Tori Peeters

Personal information
- Full name: Victoria Elise Moorby
- Born: Victoria Elise Peeters 17 May 1994 (age 32)
- Spouse: Cam Moorby ​(m. 2024)​

Sport
- Country: New Zealand
- Sport: Track and Field
- Event: Javelin throw

Achievements and titles
- National finals: Javelin throw champion (2012, 2014, 2015, 2018, 2020, 2022, 2023, 2024, 2025, 2026)
- Personal bests: Javelin: 63.26m (Yokohama, 2023) NR

Medal record
Women's athletics
Representing New Zealand
Commonwealth Games
| Silver medal – second place | 2026 Glasgow | Javelin throw |
Oceania Championships
| Gold medal – first place | 2026 Darwin | Javelin throw |

= Tori Peeters =

New Zealand javelin thrower (born 1994)

Victoria Elise Moorby (née Peeters; born 17 May 1994) is a New Zealand athlete who is national record holder and a multiple national champion in the javelin throw.

==Early life and education==
Peeters grew up from Gore and was educated at St Peter's College, Gore. She studied at the University of Otago in Dunedin, graduating with a Bachelor of Physical Education degree in 2017, and was then based in Cambridge, working at St Peter's School.

==Athletics career==
Peeters broke the New Zealand national record for javelin throw for the time in March 2014, with a throw of 54.45m, breaking Kirsten Hellier’s previous record set in 1999.

At the Sydney Track Classic in February 2020, Peeters threw a personal best 62.04m which improved her own national record and placed her fifteenth for the year worldwide. Peeters was not selected for the 2020 New Zealand Olympic team, which was controversial for some.

In 2022, Peeters won the Oceanic Championship and competed for New Zealand at the 2022 World Athletics Championships where she placed 24th. She achieved sixth place in the final of the women’s javelin at the 2022 Commonwealth Games in Birmingham. In May 2023, she threw a new national record of 63.26m at the Yokohama Grand Prix, Japan.

Competing at the 2023 World Athletics Championships in Budapest, she finished 7 cm away from qualifying for the final.

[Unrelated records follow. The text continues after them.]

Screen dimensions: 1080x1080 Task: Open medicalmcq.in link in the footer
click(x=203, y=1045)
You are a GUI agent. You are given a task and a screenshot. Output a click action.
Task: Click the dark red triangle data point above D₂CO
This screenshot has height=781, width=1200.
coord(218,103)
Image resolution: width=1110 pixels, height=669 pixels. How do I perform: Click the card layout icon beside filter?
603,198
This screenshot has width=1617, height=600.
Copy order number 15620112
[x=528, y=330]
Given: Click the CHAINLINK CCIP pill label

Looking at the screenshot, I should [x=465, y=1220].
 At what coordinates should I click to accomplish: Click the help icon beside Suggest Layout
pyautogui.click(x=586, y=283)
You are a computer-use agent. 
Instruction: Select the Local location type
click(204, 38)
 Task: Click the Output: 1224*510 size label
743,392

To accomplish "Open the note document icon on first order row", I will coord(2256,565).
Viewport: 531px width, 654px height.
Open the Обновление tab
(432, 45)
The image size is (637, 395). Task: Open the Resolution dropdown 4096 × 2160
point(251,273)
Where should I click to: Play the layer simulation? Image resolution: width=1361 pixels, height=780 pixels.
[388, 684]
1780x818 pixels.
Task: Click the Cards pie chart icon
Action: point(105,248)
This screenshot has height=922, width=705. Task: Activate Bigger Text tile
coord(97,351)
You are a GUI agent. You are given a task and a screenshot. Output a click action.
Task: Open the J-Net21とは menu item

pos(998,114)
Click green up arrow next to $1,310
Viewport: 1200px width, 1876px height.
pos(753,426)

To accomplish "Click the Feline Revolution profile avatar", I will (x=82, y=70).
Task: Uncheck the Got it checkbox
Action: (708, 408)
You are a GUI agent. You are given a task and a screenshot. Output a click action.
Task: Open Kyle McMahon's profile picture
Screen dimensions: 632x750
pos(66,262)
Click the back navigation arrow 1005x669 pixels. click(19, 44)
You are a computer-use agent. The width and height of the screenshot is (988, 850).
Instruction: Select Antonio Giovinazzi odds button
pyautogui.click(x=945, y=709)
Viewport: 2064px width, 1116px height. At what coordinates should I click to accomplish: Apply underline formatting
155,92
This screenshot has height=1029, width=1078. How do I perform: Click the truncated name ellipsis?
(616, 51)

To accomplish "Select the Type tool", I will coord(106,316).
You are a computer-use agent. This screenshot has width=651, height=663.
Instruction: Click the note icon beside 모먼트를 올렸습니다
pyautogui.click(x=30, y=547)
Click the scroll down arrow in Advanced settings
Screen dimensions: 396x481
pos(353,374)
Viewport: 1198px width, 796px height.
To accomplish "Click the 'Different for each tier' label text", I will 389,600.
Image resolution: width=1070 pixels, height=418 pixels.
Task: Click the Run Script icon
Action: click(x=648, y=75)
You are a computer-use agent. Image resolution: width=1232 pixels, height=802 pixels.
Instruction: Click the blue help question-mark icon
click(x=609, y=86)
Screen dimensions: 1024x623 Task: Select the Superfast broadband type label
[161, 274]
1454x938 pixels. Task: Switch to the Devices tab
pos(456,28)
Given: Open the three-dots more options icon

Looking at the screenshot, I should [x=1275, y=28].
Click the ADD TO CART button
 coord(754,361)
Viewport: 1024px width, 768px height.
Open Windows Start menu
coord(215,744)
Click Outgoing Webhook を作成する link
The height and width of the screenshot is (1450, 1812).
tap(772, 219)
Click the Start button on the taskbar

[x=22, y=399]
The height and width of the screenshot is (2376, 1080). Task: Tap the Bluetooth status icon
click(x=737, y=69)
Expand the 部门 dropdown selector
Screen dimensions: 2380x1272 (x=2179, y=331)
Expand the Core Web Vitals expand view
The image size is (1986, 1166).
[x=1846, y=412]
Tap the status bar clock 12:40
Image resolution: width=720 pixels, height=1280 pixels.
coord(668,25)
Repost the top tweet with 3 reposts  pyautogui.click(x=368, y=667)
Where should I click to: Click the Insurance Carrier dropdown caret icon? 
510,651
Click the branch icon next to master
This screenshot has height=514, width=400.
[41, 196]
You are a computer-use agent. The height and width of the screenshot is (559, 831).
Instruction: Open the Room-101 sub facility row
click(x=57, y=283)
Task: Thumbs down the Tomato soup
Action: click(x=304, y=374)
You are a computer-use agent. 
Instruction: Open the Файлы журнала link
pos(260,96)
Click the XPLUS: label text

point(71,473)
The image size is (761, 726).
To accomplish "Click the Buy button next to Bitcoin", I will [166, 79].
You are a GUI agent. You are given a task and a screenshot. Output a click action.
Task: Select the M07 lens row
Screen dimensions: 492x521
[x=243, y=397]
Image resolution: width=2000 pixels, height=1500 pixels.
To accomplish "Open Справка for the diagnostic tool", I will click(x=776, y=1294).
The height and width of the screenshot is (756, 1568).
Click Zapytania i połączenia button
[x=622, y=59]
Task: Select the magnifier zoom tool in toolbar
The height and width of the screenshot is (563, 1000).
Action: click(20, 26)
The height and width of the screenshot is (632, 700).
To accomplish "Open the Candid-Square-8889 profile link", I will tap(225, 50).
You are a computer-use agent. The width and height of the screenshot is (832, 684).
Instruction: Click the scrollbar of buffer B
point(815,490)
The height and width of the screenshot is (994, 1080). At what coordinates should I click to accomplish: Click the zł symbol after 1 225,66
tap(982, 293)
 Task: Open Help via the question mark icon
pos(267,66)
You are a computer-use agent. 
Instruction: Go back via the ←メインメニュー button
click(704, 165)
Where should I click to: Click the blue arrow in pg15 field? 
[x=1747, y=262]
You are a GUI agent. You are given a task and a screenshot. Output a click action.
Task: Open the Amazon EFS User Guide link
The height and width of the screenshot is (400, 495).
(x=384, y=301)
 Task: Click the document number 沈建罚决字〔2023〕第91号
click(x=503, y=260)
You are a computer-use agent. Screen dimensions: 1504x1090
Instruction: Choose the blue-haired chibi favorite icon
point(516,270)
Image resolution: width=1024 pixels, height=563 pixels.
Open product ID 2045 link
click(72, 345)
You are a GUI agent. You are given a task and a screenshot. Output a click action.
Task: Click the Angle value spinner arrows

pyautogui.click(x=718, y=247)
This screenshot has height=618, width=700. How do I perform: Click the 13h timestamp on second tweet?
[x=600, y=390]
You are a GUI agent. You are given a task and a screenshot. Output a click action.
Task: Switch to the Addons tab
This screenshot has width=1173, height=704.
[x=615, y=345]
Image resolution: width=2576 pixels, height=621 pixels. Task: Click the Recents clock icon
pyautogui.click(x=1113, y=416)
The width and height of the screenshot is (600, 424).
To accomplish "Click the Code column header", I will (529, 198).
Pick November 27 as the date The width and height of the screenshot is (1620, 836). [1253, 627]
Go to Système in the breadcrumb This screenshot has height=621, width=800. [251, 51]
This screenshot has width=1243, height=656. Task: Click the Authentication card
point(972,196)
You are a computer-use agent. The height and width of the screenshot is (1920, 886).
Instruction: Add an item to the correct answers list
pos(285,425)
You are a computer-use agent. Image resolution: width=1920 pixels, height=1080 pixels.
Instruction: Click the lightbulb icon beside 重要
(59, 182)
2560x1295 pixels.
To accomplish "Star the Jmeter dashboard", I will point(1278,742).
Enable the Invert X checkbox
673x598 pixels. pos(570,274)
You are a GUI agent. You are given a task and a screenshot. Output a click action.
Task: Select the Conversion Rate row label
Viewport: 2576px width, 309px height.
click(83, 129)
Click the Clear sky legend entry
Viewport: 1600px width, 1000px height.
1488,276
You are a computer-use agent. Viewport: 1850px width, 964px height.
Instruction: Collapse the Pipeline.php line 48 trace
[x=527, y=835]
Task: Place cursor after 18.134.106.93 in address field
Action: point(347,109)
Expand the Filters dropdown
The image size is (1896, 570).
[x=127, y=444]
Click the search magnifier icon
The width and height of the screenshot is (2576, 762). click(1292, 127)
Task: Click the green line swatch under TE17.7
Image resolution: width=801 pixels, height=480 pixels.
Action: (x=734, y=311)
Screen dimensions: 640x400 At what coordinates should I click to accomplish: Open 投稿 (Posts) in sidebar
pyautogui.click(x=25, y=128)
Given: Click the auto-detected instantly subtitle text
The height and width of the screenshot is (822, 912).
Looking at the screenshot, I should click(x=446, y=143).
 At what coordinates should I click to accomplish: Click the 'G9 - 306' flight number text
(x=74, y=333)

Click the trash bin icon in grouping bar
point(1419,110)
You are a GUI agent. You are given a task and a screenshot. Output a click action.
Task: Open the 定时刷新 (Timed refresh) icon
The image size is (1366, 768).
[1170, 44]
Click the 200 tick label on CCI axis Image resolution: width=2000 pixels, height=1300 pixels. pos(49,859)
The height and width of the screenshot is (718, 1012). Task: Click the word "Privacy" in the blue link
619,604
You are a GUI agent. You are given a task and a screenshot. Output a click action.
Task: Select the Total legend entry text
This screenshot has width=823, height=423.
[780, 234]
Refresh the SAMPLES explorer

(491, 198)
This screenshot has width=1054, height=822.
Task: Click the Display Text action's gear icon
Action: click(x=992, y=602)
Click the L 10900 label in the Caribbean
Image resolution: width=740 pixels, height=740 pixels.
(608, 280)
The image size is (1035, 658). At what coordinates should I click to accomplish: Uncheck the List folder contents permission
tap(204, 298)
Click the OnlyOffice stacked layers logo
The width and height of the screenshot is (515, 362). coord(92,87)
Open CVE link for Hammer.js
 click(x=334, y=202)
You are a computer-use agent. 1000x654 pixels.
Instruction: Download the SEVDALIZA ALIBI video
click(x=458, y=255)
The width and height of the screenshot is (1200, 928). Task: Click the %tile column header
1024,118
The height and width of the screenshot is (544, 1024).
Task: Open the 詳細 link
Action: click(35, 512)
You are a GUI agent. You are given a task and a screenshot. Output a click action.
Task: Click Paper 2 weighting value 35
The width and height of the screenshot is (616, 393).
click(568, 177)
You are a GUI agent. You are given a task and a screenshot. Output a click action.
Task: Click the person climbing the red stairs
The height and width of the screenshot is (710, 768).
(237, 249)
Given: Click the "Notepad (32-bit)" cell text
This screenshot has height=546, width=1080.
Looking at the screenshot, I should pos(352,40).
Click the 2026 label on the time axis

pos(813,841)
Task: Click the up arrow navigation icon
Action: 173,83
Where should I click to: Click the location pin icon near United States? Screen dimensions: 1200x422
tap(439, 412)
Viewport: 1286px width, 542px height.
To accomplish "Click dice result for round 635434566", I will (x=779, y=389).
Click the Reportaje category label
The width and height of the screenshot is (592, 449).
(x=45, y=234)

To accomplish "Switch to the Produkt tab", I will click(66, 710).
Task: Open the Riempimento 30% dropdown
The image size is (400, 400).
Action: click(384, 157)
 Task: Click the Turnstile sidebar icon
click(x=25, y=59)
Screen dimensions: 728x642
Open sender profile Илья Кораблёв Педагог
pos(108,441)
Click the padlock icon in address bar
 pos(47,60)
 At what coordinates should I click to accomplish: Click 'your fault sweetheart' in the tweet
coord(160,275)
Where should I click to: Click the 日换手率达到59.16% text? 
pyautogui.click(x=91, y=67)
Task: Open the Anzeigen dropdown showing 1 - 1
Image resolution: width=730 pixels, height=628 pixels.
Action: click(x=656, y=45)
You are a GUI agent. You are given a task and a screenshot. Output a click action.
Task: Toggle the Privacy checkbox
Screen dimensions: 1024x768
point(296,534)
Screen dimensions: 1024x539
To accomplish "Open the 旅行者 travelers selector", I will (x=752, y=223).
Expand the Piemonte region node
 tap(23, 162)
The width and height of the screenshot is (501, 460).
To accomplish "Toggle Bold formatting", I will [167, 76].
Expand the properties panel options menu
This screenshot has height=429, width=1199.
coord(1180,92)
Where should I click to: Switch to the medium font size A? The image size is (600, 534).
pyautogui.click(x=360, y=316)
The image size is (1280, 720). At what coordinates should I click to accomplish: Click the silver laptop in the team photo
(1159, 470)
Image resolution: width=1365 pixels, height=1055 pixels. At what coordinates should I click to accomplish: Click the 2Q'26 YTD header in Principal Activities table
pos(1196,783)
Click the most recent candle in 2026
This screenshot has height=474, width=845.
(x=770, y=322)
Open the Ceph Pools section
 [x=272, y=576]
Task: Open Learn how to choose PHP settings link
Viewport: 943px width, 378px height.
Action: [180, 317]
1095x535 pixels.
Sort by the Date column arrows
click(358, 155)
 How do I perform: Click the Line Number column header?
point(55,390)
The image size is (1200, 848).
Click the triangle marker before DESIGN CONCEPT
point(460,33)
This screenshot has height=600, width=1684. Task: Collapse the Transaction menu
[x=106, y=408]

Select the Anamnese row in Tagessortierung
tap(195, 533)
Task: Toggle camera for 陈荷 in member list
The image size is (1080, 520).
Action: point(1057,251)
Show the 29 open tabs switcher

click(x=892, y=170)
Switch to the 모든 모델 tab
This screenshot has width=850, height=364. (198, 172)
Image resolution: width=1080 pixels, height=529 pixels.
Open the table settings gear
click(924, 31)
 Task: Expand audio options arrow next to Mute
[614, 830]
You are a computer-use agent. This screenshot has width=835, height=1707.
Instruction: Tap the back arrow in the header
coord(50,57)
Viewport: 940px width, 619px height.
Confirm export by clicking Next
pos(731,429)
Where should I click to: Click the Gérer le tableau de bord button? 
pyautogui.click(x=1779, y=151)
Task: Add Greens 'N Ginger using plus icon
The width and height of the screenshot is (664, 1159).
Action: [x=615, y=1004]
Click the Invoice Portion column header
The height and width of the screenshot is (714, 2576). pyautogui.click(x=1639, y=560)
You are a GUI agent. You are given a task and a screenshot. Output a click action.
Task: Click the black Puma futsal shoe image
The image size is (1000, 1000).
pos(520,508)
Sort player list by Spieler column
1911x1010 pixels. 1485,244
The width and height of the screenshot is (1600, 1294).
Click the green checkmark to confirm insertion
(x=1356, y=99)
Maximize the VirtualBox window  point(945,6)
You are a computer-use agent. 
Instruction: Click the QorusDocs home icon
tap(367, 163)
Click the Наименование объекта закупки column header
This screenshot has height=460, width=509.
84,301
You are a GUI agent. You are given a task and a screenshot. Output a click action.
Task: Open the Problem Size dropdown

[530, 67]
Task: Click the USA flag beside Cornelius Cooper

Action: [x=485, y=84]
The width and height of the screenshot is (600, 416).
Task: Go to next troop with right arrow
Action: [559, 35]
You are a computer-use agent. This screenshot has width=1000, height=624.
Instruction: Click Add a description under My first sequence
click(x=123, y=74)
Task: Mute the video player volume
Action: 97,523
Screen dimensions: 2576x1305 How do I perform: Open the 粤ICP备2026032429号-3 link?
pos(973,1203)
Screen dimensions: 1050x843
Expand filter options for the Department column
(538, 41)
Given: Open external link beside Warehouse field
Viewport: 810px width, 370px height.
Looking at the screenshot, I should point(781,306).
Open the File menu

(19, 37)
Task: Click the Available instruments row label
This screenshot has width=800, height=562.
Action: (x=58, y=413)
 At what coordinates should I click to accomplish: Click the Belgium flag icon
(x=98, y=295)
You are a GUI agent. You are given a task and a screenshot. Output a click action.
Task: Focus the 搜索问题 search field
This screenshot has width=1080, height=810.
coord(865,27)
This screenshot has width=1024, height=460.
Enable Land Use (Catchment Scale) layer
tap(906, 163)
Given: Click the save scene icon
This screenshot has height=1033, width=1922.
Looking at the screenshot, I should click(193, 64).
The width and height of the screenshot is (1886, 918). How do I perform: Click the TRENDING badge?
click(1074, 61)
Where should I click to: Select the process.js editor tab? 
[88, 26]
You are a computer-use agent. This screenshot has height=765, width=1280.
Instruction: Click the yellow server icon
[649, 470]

In April 2024, she was named in the preliminary New Zealand squad for the 2024 Olympic Games. The following month, she finished third at Golden Grand Prix in Tokyo with a throw of 61.26 metres. She competed in the javelin at the 2024 Summer Olympics in Paris in August 2024.

She finished runner-up in the javelin throw event at the 2025 Xiamen Diamond League, China, in April 2025. She finished seventh at the 2025 Shanghai Diamond League event in China on 3 May 2025. She competed at the 2025 World Athletics Championships in Tokyo, Japan, placing seventh in the final.

Moorby won the javelin title at the 2026 New Zealand Athletics Championships in Auckland, throwing 58.78 metres. In May, she won the gold medal at the 2026 Oceania Athletics Championships in Darwin, Australia with a throw of 60.40 metres. On 1 August, Moorby won the silver medal at the 2026 Commonwealth Games in Glasgow, with a third-round throw of 60.44m.

==Personal life==
In December 2024, Peeters married Cam Moorby at a rural wedding venue near Karapiro; their marriage celebrant was Sarah Cowley Ross. She has subsequently competed under her married name, Tori Moorby.